Ils entendaient marcher au-dessus d'eux. La vieille femme, remarquant l'air intéressé de Tarrou, leur expliqua que des voisines se tenaient sur la terrasse. Ils apprirent en même temps qu'on avait une belle vue, de là-haut, et que les terrasses des maisons se rejoignant souvent par un côté, il était possible aux femmes du quartier de se rendre visite sans sortir de chez elles.
- Oui, dit le vieux, montez donc. Là-haut, c'est le bon air.
Ils trouvèrent la terrasse vide, et garnie de trois chaises. D'un cô-té, aussi loin que la vue pouvait s'étendre, on n'apercevait que des terrasses qui finissaient par s'adosser à une masse obscure et pierreuse où ils reconnurent la première colline. De l'autre côté, par-dessus quelques rues et le port invisible, le regard plongeait sur un horizon où le ciel et la mer se mêlaient dans une palpitation indistincte. Au-delà de ce qu'ils savaient être les falaises, une lueur dont ils n'apercevaient pas la source reparaissait régulièrement : le phare de la passe, depuis le printemps, continuait à tourner pour des navires qui se détournaient vers d'autres ports.
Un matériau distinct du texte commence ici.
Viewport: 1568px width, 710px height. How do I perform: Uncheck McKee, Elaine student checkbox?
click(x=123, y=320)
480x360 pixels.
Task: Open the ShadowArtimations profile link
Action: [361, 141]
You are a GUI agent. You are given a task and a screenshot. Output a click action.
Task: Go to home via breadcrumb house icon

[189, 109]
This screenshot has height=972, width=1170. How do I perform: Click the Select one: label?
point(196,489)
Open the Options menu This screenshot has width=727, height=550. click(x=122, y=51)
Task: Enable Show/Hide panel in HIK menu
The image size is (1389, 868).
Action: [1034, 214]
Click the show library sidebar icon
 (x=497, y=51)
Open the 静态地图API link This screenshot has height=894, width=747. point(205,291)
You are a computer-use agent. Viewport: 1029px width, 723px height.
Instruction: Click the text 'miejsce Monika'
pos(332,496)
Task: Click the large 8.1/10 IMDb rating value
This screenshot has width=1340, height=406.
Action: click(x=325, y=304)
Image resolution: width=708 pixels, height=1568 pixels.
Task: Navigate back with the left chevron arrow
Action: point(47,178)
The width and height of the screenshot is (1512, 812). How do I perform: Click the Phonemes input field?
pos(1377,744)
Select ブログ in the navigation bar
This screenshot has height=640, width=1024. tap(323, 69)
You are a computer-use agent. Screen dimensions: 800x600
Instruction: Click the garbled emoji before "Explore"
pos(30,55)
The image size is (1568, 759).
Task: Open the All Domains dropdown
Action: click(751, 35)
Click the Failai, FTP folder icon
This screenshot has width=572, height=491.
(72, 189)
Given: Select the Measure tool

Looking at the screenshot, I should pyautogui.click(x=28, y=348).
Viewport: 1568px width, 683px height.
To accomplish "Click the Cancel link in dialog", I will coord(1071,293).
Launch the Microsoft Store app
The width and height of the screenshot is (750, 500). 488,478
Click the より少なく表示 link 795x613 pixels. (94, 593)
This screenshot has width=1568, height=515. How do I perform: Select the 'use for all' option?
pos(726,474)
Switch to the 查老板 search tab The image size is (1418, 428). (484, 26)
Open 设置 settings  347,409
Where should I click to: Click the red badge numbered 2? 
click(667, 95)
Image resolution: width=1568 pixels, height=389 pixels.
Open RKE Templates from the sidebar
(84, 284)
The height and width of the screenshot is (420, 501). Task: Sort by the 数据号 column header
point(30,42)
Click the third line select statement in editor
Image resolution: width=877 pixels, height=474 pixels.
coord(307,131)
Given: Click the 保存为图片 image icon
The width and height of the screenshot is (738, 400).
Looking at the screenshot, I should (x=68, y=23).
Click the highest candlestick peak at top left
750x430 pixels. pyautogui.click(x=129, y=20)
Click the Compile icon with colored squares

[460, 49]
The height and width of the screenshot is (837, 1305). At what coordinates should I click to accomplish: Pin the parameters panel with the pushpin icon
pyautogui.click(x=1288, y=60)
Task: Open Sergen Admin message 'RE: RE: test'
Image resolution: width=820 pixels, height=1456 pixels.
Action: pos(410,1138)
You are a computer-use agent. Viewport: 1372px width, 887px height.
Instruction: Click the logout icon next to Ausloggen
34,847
Dans le ciel balayé et lustré par le vent, des étoiles pures brillaient et la lueur lointaine du phare y mêlait, de moment en moment, une cendre passagère. La brise apportait des odeurs d'épices et de pierre. Le silence était absolu.
[266] - Il fait bon, dit Rieux, en s'asseyant. C'est comme si la peste n'était jamais montée là.
Tarrou lui tournait le dos et regardait la mer.
- Oui, dit-il après un moment, il fait bon.
Il vint s'asseoir auprès du docteur et le regarda attentivement.
Trois fois, la lueur reparut dans le ciel. Un bruit de vaisselle choquée monta jusqu'à eux des profondeurs de la rue. Une porte claqua dans la maison.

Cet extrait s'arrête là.